Uma nova encruzilhada
Importa considerar o que aprendemos com a História: neste caso, como em tantos outros, chegaremos provavelmente à conclusão de que os fins não justificam os meios
A recente ofensiva militar conduzida por Israel e pelos Estados Unidos contra o Irão representa um momento particularmente perigoso na já frágil arquitetura de segurança internacional.
O ataque ocorreu num momento em que estavam em curso contactos diplomáticos e esforços de negociação em torno do programa nuclear iraniano, o que torna a situação ainda mais delicada. Trata-se de uma ação profundamente preocupante, tanto pelas suas implicações regionais como pelas consequências que pode ter para a ordem jurídica internacional.
Na minha perspetiva, esta operação militar é errada e contraproducente. Errada porque dificilmente pode ser enquadrada nos princípios do Direito Internacional que regulam o uso da força entre Estados. Contraproducente porque, longe de reduzir tensões, corre o risco de acelerar uma dinâmica de escalada numa das regiões mais instáveis do mundo.
Nada disto significa ignorar a natureza do poder político iraniano. O Irão continua a ser um regime teocrático e autoritário, responsável por uma repressão interna brutal e por um papel desestabilizador na região. A eventual aquisição de capacidades nucleares militares por parte de Teerão constituiria, naturalmente, uma ameaça séria à segurança internacional. Não há qualquer contradição entre reconhecer a ilegalidade da operação militar recente e condenar com veemência o regime iraniano.
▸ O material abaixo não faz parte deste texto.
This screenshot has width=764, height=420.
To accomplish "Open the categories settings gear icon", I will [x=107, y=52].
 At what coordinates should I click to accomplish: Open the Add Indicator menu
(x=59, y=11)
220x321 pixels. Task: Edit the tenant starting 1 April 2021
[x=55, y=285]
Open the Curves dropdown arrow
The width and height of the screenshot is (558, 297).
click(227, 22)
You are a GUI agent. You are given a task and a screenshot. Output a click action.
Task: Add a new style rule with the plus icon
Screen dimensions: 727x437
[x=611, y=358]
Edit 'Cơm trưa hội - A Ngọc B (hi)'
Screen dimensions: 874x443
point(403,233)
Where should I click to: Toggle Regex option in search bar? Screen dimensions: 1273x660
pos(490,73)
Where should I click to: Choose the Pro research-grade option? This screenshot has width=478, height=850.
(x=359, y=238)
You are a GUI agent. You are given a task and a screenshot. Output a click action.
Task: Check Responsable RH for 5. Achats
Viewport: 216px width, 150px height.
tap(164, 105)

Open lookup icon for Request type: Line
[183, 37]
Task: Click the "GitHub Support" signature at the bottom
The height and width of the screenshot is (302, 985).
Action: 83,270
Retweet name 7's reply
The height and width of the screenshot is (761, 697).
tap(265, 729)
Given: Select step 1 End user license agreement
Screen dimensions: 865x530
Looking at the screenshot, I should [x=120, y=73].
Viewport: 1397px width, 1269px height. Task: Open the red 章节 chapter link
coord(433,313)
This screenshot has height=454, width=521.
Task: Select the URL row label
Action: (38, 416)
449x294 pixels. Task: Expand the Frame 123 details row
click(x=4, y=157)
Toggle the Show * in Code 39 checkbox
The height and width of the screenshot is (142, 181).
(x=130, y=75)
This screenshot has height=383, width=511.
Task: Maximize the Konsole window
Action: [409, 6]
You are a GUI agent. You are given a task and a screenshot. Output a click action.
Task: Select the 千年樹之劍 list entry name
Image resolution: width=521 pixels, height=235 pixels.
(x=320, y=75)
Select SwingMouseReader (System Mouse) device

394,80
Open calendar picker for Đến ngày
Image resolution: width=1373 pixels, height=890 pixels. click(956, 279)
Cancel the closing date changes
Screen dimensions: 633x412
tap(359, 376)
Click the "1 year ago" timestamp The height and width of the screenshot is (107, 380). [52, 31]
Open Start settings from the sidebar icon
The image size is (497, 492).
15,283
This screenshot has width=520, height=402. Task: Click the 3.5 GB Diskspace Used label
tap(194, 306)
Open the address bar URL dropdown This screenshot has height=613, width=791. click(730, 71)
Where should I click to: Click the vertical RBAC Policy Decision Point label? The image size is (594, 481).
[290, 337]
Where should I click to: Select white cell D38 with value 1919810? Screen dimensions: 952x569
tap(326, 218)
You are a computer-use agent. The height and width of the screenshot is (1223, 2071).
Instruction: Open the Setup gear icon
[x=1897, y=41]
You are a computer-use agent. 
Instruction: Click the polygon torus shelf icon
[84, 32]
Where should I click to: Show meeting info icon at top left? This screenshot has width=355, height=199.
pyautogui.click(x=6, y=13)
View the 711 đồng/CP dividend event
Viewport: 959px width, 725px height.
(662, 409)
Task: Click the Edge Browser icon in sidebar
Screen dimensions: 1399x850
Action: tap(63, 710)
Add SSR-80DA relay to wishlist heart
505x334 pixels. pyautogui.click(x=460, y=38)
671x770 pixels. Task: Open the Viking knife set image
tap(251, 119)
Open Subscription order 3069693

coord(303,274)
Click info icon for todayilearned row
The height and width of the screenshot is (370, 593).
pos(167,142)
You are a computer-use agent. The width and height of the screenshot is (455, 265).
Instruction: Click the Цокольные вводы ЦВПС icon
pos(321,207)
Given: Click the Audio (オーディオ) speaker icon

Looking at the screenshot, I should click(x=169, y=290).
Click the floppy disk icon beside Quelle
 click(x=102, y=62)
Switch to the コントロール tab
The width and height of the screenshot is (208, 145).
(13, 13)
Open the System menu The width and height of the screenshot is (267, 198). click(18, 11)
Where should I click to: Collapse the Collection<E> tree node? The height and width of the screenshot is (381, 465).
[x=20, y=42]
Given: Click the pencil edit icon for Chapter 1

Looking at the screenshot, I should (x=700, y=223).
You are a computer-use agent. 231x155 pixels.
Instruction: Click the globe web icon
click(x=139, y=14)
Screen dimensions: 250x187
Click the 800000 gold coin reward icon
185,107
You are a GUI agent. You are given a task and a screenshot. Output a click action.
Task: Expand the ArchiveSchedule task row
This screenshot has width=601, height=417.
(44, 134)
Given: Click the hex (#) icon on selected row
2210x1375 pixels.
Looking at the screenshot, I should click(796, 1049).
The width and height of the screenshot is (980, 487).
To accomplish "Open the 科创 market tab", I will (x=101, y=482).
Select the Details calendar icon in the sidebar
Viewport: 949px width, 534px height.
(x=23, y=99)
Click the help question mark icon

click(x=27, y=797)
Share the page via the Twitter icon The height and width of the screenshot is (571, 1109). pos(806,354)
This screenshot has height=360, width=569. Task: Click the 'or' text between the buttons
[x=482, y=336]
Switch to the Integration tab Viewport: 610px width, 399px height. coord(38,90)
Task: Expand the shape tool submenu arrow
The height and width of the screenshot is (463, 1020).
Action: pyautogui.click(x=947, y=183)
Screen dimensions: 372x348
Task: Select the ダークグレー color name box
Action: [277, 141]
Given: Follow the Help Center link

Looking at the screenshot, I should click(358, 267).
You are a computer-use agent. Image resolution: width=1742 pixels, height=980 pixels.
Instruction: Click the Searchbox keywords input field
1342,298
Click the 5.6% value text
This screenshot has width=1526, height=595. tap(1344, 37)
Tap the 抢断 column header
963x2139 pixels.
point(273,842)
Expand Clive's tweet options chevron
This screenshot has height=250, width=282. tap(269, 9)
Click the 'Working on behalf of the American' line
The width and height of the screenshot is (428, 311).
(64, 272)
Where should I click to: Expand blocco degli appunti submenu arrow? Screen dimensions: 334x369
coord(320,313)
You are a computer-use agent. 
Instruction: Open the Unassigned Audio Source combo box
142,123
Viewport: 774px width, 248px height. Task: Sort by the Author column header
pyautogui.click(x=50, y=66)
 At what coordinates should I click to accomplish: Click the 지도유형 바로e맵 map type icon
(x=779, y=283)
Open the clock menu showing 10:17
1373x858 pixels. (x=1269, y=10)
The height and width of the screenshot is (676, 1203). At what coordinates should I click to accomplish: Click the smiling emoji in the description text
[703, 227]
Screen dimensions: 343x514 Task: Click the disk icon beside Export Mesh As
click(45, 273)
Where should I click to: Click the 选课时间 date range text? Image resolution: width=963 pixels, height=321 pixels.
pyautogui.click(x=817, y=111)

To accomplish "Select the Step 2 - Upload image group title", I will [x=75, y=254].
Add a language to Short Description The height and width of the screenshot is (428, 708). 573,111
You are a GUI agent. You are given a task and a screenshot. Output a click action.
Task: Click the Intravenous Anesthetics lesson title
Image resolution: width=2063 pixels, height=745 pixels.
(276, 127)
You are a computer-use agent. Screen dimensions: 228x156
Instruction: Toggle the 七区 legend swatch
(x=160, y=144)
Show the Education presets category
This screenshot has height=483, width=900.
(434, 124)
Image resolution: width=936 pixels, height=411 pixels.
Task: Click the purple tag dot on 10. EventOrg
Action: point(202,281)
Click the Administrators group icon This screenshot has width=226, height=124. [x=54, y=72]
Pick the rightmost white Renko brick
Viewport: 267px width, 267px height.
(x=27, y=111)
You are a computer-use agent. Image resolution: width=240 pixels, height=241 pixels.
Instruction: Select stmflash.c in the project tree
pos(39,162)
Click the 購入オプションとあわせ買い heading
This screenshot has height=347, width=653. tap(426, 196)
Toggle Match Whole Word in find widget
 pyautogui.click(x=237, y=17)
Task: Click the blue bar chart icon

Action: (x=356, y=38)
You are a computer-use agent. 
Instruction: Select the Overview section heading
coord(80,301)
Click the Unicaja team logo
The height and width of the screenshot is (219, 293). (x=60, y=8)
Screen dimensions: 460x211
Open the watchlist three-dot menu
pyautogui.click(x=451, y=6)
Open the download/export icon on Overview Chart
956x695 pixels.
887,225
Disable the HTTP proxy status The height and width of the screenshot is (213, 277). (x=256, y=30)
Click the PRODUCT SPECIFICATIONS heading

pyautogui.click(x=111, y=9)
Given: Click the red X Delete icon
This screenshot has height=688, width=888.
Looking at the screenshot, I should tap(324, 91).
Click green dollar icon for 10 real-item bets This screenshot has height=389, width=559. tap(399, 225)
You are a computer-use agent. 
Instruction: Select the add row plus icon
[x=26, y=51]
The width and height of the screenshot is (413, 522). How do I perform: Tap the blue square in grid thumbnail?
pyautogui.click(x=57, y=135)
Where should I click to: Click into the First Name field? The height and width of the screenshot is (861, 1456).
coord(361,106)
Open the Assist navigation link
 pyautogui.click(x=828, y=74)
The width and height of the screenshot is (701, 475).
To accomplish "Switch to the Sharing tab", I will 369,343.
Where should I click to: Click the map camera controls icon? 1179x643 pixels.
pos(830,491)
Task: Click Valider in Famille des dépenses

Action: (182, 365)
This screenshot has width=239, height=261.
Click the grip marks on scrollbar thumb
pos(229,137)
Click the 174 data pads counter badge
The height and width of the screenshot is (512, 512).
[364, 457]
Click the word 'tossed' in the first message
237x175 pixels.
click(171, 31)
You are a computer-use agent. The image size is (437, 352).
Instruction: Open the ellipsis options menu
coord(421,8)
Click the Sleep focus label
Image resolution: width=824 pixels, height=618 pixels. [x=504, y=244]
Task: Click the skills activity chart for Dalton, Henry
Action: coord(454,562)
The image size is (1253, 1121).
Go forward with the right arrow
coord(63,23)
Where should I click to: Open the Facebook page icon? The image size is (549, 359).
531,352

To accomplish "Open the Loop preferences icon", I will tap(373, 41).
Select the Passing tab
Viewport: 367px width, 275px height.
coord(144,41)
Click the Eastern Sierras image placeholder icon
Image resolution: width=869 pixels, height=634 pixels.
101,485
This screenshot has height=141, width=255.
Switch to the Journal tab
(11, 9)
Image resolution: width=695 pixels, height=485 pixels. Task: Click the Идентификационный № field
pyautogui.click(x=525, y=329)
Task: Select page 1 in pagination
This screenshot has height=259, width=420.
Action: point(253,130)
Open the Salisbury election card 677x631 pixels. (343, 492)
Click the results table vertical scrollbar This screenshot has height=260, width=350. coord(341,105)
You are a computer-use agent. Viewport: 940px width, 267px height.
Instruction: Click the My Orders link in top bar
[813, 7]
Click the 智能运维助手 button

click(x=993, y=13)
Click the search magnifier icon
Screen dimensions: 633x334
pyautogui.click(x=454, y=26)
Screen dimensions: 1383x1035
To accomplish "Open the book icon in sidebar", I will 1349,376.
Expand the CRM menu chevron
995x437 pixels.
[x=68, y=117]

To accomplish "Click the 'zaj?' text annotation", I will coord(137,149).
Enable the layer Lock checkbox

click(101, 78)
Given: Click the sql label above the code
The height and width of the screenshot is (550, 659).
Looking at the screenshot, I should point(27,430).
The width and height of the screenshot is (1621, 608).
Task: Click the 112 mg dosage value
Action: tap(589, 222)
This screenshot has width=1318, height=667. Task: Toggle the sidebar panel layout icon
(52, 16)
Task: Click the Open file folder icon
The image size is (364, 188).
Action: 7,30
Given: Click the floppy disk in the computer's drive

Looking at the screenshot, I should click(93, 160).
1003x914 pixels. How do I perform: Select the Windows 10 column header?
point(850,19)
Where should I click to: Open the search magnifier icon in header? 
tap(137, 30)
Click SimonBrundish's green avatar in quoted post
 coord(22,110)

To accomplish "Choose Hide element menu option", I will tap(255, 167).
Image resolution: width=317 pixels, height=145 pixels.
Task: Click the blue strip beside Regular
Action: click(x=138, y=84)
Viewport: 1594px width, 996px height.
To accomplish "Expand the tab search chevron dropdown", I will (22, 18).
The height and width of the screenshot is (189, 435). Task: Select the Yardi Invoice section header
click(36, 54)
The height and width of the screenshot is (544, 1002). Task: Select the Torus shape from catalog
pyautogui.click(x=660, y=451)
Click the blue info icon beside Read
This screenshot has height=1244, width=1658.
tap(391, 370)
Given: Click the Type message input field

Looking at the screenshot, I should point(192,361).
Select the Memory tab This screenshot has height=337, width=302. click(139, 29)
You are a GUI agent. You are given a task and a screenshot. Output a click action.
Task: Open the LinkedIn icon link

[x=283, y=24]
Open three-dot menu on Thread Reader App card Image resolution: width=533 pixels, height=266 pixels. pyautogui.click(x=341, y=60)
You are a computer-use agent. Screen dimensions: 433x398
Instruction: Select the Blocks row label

A resposta iraniana aos ataques é absolutamente inaceitável, irresponsável e profundamente desestabilizadora. Os bombardeamentos contra países da região e, em particular, o ataque a uma base britânica em Chipre, Estado-membro da União Europeia, constituem uma escalada grave e perigosa. A lógica da retaliação indiscriminada apenas aumenta o risco de um alastramento do conflito.
Neste contexto, suscitam também grande consternação as ameaças veladas dirigidas por Donald Trump a países europeus que têm defendido posições corajosas e de contenção. Espanha e Reino Unido merecem solidariedade inequívoca. A Europa não pode aceitar pressões externas que pretendam impor alinhamentos automáticos em conflitos cuja legalidade e racionalidade estratégica são, no mínimo, discutíveis.
Para Portugal, esta situação levanta também questões específicas. A Base das Lajes, nos Açores, simboliza a projeção atlântica do nosso país e constitui uma infraestrutura estratégica. A cooperação com os Estados Unidos neste domínio é histórica, mas tem de respeitar regras claras e o enquadramento jurídico existente. Perante as recentes movimentações militares, é legítimo e necessário perguntar que garantias dá o Governo de que todas as condições legais e de autorização previstas foram, são e serão cumpridas.
Lamentavelmente, o Governo não foi capaz de reconhecer a operação dos Estados Unidos e de Israel como ilegítima à luz do Direito Internacional. Esse reconhecimento não seria sequer incompatível com a autorização de utilização da Base das Lajes com base nos pressupostos que o próprio Governo apresentou.
Também não se compreende que o Governo encare com irritação o facto de partidos da oposição e deputados da Assembleia da República quererem exercer o seu dever de escrutínio. Esse é, precisamente, o papel do Parlamento numa democracia.
Num momento em que o mundo enfrenta múltiplas tensões geopolíticas, importa considerar o que aprendemos com a História: neste caso, como em tantos outros, chegaremos provavelmente à conclusão de que os fins não justificam os meios.